HOW THE WHOFI SYSTEM WORKS The idea is simple to state but technical under the hood. A WhoFi deployment captures Channel State Information (CSI), the fine-grained description of how a Wi-Fi signal changes as it moves through a room and around a person. It then turns those changes into a compact biometric signature that is unique to that individual. The work comes from Danilo Avola, of the Sapienza University of Rome, whose team built and tested the pipeline on public data.
The team reports that Wi-Fi is not just a stand-in for cameras, but offers different strengths that visual systems lack. CSI is a matrix of amplitudes and phases across antennas and subcarriers. In plain terms, it captures tiny differences in how radio energy arrives at the receiver, which encode body shape and motion. Those CSI sequences feed a deep network that learns a person-specific embedding.
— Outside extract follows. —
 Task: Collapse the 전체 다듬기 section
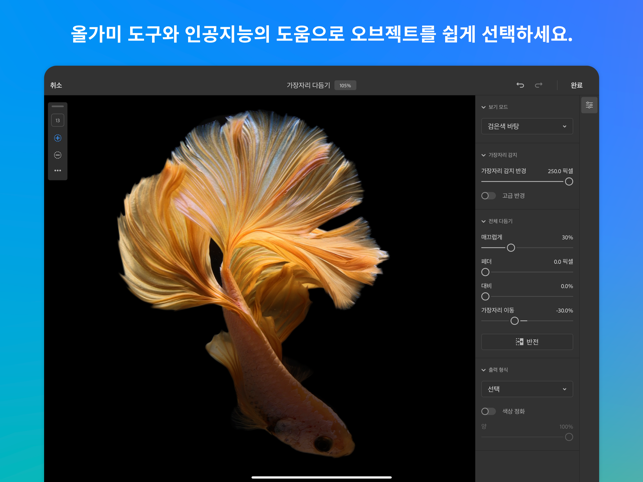pos(484,221)
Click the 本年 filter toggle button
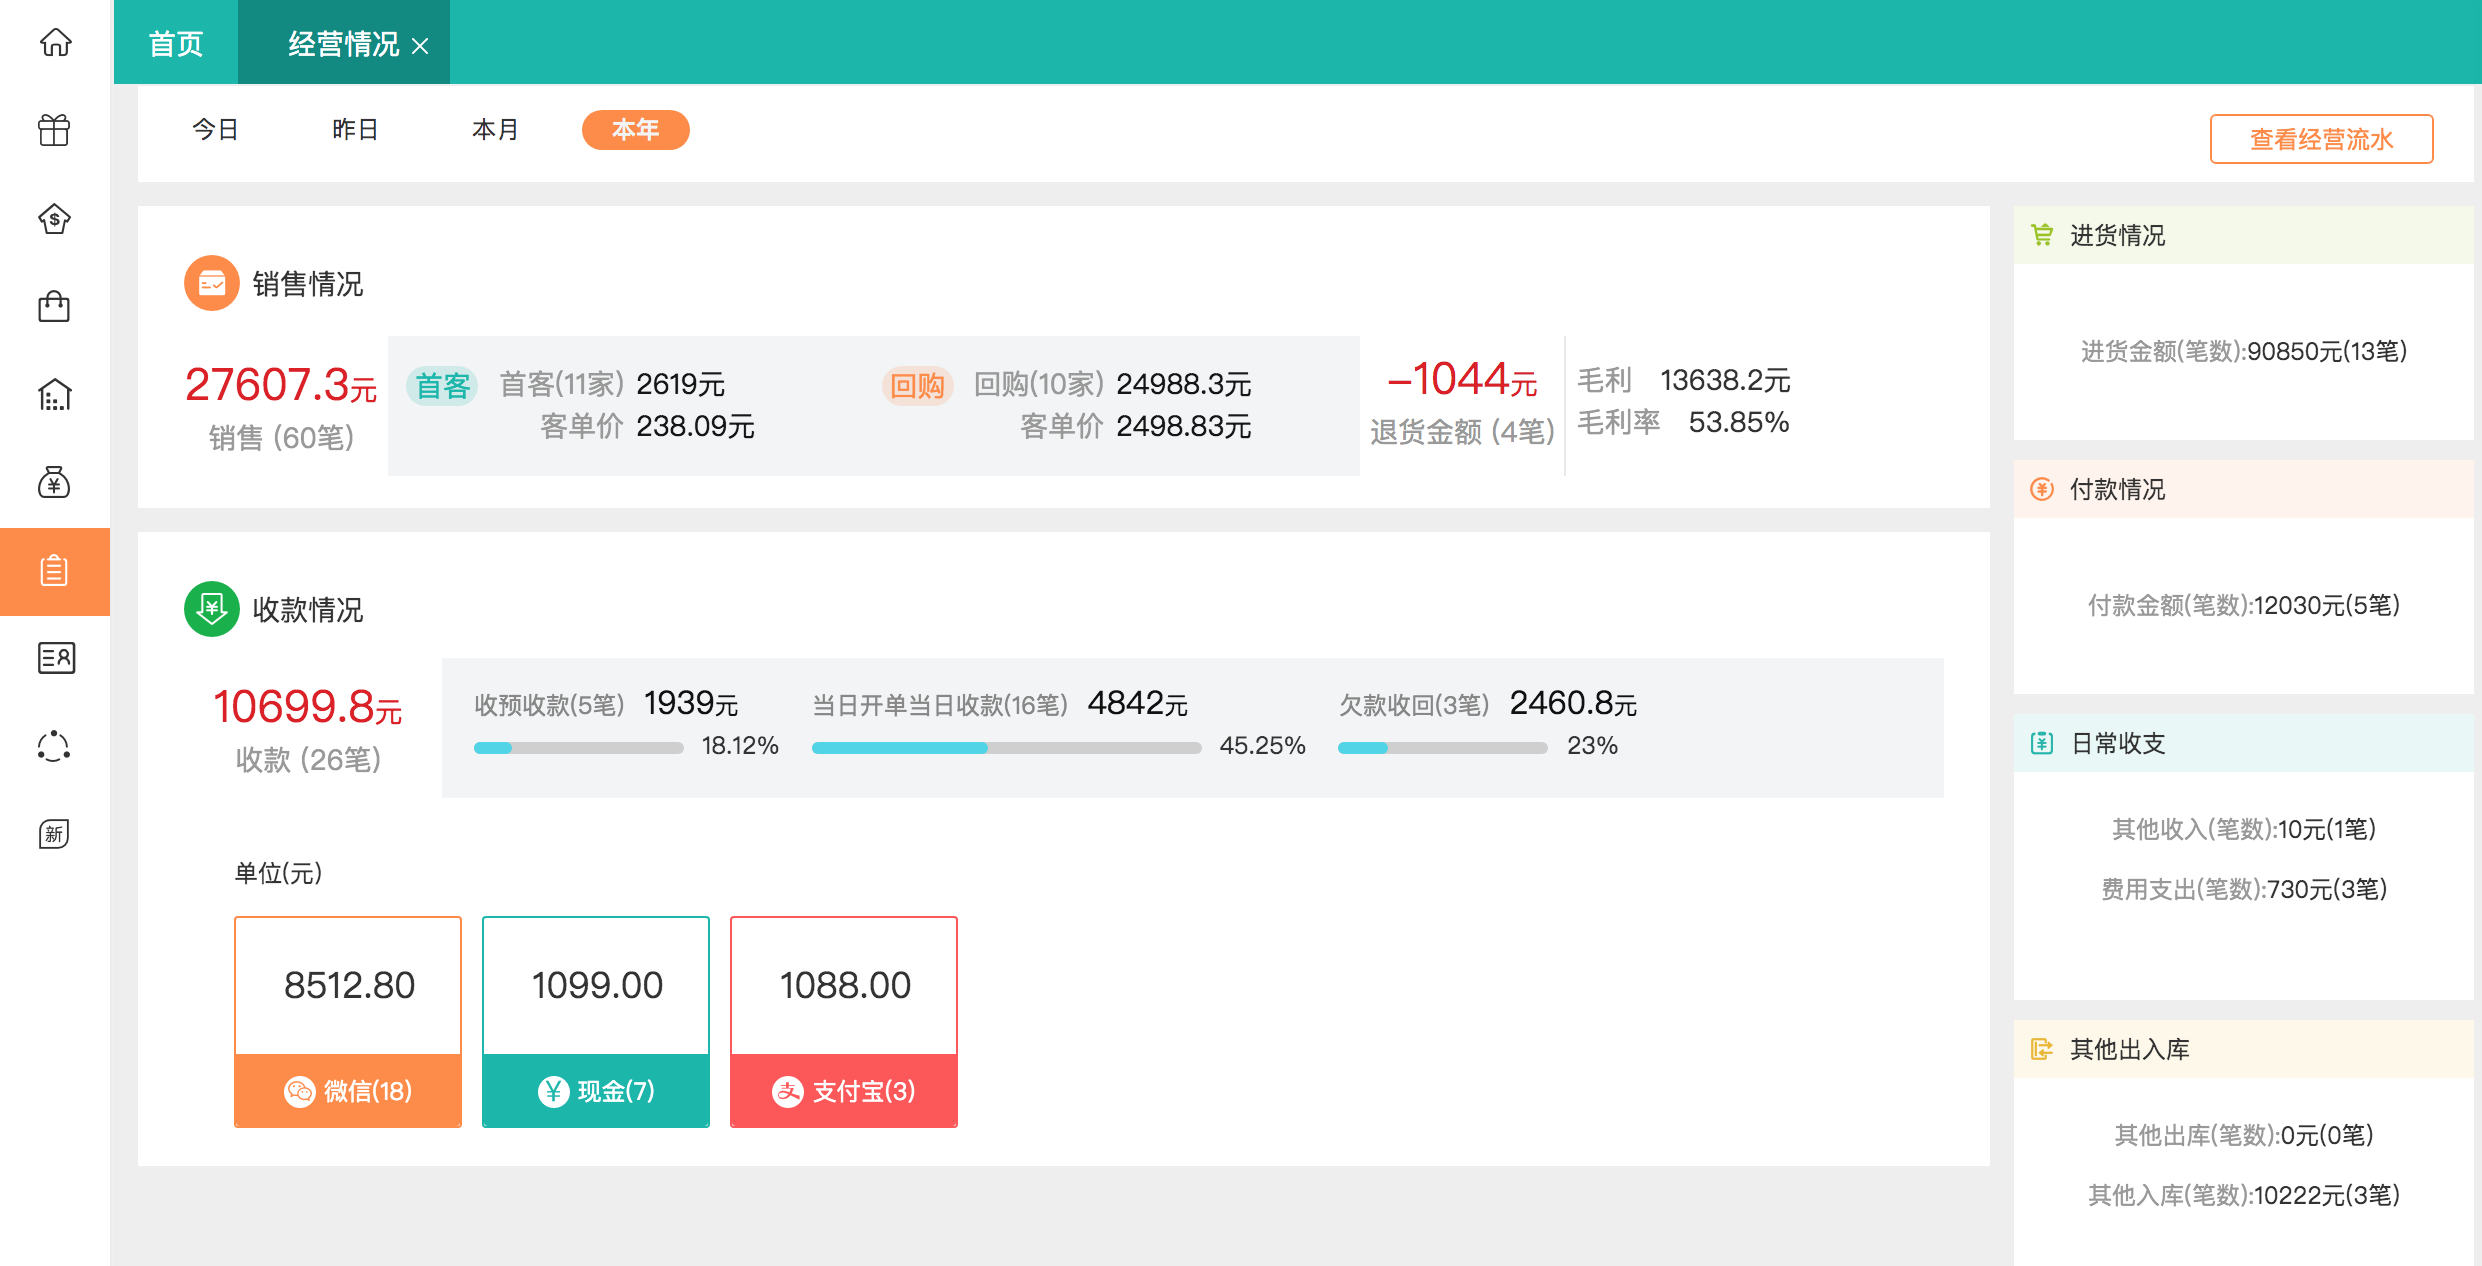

The best results came from a Transformer encoder that excels at long-range temporal patterns in the signal. WHAT THE DATA SAY The researchers evaluated WhoFi on the NTU-Fi Human ID benchmark, which contains recordings of 14 subjects performing short walks under different clothing conditions. The NTU-Fi Human ID dataset includes measurements captured with higher resolution CSI tools that expose many subcarriers, allowing finer distinctions between people. WhoFi’s top line result is a 95.5 percent rank 1 identification rate, with a mean average precision of 88.4 percent on the test split.
The WhoFi team kept the system purely academic so far. They trained with public data, documented every step, and compared encoders in a reproducible way.